[BEGIN]

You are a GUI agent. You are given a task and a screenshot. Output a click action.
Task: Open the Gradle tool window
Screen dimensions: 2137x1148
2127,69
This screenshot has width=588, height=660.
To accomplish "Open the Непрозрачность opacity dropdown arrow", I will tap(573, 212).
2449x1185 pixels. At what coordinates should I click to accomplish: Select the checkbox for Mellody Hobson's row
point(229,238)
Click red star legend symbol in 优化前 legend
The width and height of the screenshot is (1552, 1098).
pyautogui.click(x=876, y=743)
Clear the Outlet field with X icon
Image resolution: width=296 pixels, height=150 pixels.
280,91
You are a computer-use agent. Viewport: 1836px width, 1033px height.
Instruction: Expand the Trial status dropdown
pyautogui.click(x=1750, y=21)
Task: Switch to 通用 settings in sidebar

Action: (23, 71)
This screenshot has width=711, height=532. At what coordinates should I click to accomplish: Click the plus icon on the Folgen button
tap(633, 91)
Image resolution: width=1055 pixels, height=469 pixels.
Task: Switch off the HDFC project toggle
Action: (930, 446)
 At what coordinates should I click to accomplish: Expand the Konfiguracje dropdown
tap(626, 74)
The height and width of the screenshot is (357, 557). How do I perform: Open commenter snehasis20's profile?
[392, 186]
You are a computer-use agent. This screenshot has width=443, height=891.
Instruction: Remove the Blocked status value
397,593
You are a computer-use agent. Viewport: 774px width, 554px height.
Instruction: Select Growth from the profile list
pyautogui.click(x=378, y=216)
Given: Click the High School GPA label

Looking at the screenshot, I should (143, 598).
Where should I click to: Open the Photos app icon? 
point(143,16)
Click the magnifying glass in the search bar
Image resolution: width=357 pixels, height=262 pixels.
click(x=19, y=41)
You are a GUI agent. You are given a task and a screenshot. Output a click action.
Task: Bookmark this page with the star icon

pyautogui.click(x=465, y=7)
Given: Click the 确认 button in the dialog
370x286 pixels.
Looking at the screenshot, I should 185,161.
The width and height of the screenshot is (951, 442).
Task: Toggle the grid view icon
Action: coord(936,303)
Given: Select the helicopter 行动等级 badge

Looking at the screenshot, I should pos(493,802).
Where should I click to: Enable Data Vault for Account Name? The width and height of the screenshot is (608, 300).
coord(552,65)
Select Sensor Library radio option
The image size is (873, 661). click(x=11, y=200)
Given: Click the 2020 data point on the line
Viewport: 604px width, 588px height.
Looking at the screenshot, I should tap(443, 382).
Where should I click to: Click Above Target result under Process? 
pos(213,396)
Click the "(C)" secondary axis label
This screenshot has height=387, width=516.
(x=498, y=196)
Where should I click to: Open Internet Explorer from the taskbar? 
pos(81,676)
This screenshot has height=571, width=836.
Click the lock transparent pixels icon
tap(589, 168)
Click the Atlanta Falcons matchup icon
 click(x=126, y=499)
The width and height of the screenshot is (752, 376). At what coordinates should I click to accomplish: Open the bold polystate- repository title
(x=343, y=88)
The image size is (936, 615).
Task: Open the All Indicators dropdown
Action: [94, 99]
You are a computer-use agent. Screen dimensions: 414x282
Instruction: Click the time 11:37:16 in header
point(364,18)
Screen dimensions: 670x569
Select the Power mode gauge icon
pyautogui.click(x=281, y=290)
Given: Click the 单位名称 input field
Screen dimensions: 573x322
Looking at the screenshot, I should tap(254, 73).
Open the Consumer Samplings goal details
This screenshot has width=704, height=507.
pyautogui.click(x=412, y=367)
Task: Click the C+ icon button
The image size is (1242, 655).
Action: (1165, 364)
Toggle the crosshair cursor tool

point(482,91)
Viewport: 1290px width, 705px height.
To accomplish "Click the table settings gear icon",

[END]

What to work on: Reproduce all of the material above verbatim, line for line, from its first line to its last.

Response for this exercise:
You are a GUI agent. You are given a task and a screenshot. Output a click action.
Task: Open the Gradle tool window
Screen dimensions: 2137x1148
2127,69
This screenshot has width=588, height=660.
To accomplish "Open the Непрозрачность opacity dropdown arrow", I will tap(573, 212).
2449x1185 pixels. At what coordinates should I click to accomplish: Select the checkbox for Mellody Hobson's row
point(229,238)
Click red star legend symbol in 优化前 legend
The width and height of the screenshot is (1552, 1098).
pyautogui.click(x=876, y=743)
Clear the Outlet field with X icon
Image resolution: width=296 pixels, height=150 pixels.
280,91
You are a computer-use agent. Viewport: 1836px width, 1033px height.
Instruction: Expand the Trial status dropdown
pyautogui.click(x=1750, y=21)
Task: Switch to 通用 settings in sidebar

Action: (23, 71)
This screenshot has width=711, height=532. At what coordinates should I click to accomplish: Click the plus icon on the Folgen button
tap(633, 91)
Image resolution: width=1055 pixels, height=469 pixels.
Task: Switch off the HDFC project toggle
Action: (930, 446)
 At what coordinates should I click to accomplish: Expand the Konfiguracje dropdown
tap(626, 74)
The height and width of the screenshot is (357, 557). How do I perform: Open commenter snehasis20's profile?
[392, 186]
You are a computer-use agent. This screenshot has width=443, height=891.
Instruction: Remove the Blocked status value
397,593
You are a computer-use agent. Viewport: 774px width, 554px height.
Instruction: Select Growth from the profile list
pyautogui.click(x=378, y=216)
Given: Click the High School GPA label

Looking at the screenshot, I should (143, 598).
Where should I click to: Open the Photos app icon? 
point(143,16)
Click the magnifying glass in the search bar
Image resolution: width=357 pixels, height=262 pixels.
click(x=19, y=41)
You are a GUI agent. You are given a task and a screenshot. Output a click action.
Task: Bookmark this page with the star icon

pyautogui.click(x=465, y=7)
Given: Click the 确认 button in the dialog
370x286 pixels.
Looking at the screenshot, I should 185,161.
The width and height of the screenshot is (951, 442).
Task: Toggle the grid view icon
Action: coord(936,303)
Given: Select the helicopter 行动等级 badge

Looking at the screenshot, I should pos(493,802).
Where should I click to: Enable Data Vault for Account Name? The width and height of the screenshot is (608, 300).
coord(552,65)
Select Sensor Library radio option
The image size is (873, 661). click(x=11, y=200)
Given: Click the 2020 data point on the line
Viewport: 604px width, 588px height.
Looking at the screenshot, I should tap(443, 382).
Where should I click to: Click Above Target result under Process? 
pos(213,396)
Click the "(C)" secondary axis label
This screenshot has height=387, width=516.
(x=498, y=196)
Where should I click to: Open Internet Explorer from the taskbar? 
pos(81,676)
This screenshot has height=571, width=836.
Click the lock transparent pixels icon
tap(589, 168)
Click the Atlanta Falcons matchup icon
 click(x=126, y=499)
The width and height of the screenshot is (752, 376). At what coordinates should I click to accomplish: Open the bold polystate- repository title
(x=343, y=88)
The image size is (936, 615).
Task: Open the All Indicators dropdown
Action: [94, 99]
You are a computer-use agent. Screen dimensions: 414x282
Instruction: Click the time 11:37:16 in header
point(364,18)
Screen dimensions: 670x569
Select the Power mode gauge icon
pyautogui.click(x=281, y=290)
Given: Click the 单位名称 input field
Screen dimensions: 573x322
Looking at the screenshot, I should tap(254, 73).
Open the Consumer Samplings goal details
This screenshot has width=704, height=507.
pyautogui.click(x=412, y=367)
Task: Click the C+ icon button
The image size is (1242, 655).
Action: (1165, 364)
Toggle the crosshair cursor tool

point(482,91)
Viewport: 1290px width, 705px height.
To accomplish "Click the table settings gear icon",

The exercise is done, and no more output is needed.